## Work to be completed
Once the line with "The width and height of the screenshot is (1568, 611)." is found in the entries below, repeat it and each following line exactly, up to and including the line with "Task: Select the checkbox for 21.jpg". Add no other lines.

(Dataset items)
══════

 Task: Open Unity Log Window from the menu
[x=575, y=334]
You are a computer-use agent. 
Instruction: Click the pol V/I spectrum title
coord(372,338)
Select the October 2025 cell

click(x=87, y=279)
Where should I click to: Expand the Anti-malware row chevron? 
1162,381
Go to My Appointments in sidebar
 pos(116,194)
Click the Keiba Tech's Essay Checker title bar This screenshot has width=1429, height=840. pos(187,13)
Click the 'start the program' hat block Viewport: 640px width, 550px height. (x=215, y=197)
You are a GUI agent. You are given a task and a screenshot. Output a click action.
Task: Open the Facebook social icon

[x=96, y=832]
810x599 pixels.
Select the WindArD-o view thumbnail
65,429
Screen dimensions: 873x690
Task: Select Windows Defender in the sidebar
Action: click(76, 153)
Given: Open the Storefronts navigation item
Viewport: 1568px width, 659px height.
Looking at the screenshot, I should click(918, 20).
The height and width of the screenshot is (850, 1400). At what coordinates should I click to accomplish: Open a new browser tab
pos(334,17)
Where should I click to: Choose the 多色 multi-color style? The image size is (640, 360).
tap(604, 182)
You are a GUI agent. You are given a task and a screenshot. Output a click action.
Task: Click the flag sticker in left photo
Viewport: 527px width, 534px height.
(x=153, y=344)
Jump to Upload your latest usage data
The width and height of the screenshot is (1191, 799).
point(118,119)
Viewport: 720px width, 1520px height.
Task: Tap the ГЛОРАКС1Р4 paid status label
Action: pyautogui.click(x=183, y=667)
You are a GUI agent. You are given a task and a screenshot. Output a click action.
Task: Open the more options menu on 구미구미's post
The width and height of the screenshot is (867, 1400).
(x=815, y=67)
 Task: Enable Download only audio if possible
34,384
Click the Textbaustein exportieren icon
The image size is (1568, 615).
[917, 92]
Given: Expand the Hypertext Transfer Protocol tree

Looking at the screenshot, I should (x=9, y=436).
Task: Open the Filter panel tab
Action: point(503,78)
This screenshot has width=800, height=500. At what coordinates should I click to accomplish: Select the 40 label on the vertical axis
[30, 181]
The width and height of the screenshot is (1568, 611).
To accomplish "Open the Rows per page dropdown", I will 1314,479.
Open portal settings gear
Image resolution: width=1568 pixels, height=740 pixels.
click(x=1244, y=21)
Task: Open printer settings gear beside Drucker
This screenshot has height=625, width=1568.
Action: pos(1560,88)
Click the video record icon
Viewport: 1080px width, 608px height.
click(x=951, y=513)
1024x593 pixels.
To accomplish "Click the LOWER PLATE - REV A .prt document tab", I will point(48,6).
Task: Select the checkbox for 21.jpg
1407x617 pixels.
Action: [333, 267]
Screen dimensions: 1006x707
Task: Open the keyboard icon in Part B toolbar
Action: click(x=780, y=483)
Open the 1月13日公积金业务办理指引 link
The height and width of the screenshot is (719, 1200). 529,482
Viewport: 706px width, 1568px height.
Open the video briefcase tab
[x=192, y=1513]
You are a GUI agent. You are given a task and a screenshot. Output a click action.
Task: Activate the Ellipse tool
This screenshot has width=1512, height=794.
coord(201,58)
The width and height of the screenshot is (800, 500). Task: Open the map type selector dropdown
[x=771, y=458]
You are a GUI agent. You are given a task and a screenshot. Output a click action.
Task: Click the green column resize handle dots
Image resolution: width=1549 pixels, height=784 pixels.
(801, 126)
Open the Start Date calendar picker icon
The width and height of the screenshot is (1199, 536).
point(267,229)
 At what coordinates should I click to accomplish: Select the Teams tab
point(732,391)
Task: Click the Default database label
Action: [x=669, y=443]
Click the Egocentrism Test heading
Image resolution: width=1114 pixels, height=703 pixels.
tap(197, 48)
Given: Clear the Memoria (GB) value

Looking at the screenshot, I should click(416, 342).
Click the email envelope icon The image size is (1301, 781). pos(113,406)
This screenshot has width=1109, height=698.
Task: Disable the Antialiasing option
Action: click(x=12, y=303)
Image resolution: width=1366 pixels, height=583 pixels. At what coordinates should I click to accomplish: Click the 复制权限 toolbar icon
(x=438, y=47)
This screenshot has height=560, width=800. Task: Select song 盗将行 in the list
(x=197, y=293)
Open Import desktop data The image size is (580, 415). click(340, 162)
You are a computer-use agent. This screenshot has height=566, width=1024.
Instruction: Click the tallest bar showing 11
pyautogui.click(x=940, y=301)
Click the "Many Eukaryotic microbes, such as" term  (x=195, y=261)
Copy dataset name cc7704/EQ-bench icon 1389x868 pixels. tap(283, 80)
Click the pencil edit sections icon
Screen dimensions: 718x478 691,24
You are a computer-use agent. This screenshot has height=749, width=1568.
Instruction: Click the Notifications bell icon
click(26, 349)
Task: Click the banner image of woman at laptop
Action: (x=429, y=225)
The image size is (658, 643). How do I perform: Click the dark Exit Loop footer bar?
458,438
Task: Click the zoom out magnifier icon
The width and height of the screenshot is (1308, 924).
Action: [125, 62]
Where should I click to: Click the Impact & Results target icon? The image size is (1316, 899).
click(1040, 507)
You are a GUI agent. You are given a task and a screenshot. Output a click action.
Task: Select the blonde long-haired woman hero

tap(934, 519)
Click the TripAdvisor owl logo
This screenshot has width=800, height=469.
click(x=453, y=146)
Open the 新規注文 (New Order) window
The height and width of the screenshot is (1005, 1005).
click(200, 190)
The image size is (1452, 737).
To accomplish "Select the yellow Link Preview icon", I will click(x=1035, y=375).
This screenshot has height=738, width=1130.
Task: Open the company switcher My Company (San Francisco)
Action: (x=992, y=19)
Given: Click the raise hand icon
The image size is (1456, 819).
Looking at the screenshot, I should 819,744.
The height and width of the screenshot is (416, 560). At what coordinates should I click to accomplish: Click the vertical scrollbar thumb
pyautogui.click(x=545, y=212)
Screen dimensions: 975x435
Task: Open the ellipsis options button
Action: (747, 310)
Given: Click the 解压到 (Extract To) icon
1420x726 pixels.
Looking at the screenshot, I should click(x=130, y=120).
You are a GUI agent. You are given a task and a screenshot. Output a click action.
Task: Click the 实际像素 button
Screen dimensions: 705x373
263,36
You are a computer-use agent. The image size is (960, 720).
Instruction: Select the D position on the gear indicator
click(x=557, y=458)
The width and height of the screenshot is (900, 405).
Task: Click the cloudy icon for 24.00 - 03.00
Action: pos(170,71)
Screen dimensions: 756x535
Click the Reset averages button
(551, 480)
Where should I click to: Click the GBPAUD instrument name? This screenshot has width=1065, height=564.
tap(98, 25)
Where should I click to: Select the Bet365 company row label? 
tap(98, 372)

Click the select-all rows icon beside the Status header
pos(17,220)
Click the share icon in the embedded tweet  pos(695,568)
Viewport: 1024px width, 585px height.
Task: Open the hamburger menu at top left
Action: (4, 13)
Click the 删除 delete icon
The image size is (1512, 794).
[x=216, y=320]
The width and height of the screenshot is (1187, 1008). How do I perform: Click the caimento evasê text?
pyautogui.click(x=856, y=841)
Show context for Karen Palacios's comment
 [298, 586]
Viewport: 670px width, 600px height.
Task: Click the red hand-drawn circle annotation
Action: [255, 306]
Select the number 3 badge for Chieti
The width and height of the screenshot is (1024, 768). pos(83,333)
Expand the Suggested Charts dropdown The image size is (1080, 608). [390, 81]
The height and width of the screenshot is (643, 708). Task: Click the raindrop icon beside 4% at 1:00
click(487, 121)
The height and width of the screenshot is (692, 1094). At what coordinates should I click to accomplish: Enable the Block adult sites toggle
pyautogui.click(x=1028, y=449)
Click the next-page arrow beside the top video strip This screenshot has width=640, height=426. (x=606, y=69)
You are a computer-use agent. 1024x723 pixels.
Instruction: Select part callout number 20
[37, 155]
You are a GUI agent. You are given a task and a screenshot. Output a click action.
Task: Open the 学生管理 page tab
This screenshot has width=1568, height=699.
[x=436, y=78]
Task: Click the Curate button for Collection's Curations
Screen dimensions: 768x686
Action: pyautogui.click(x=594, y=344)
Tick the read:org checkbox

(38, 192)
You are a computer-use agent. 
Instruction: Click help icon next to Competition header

══════

## Completed task
The width and height of the screenshot is (1568, 611).
To accomplish "Open the Rows per page dropdown", I will 1314,479.
Open portal settings gear
Image resolution: width=1568 pixels, height=740 pixels.
click(x=1244, y=21)
Task: Open printer settings gear beside Drucker
This screenshot has height=625, width=1568.
Action: pos(1560,88)
Click the video record icon
Viewport: 1080px width, 608px height.
click(x=951, y=513)
1024x593 pixels.
To accomplish "Click the LOWER PLATE - REV A .prt document tab", I will point(48,6).
Task: Select the checkbox for 21.jpg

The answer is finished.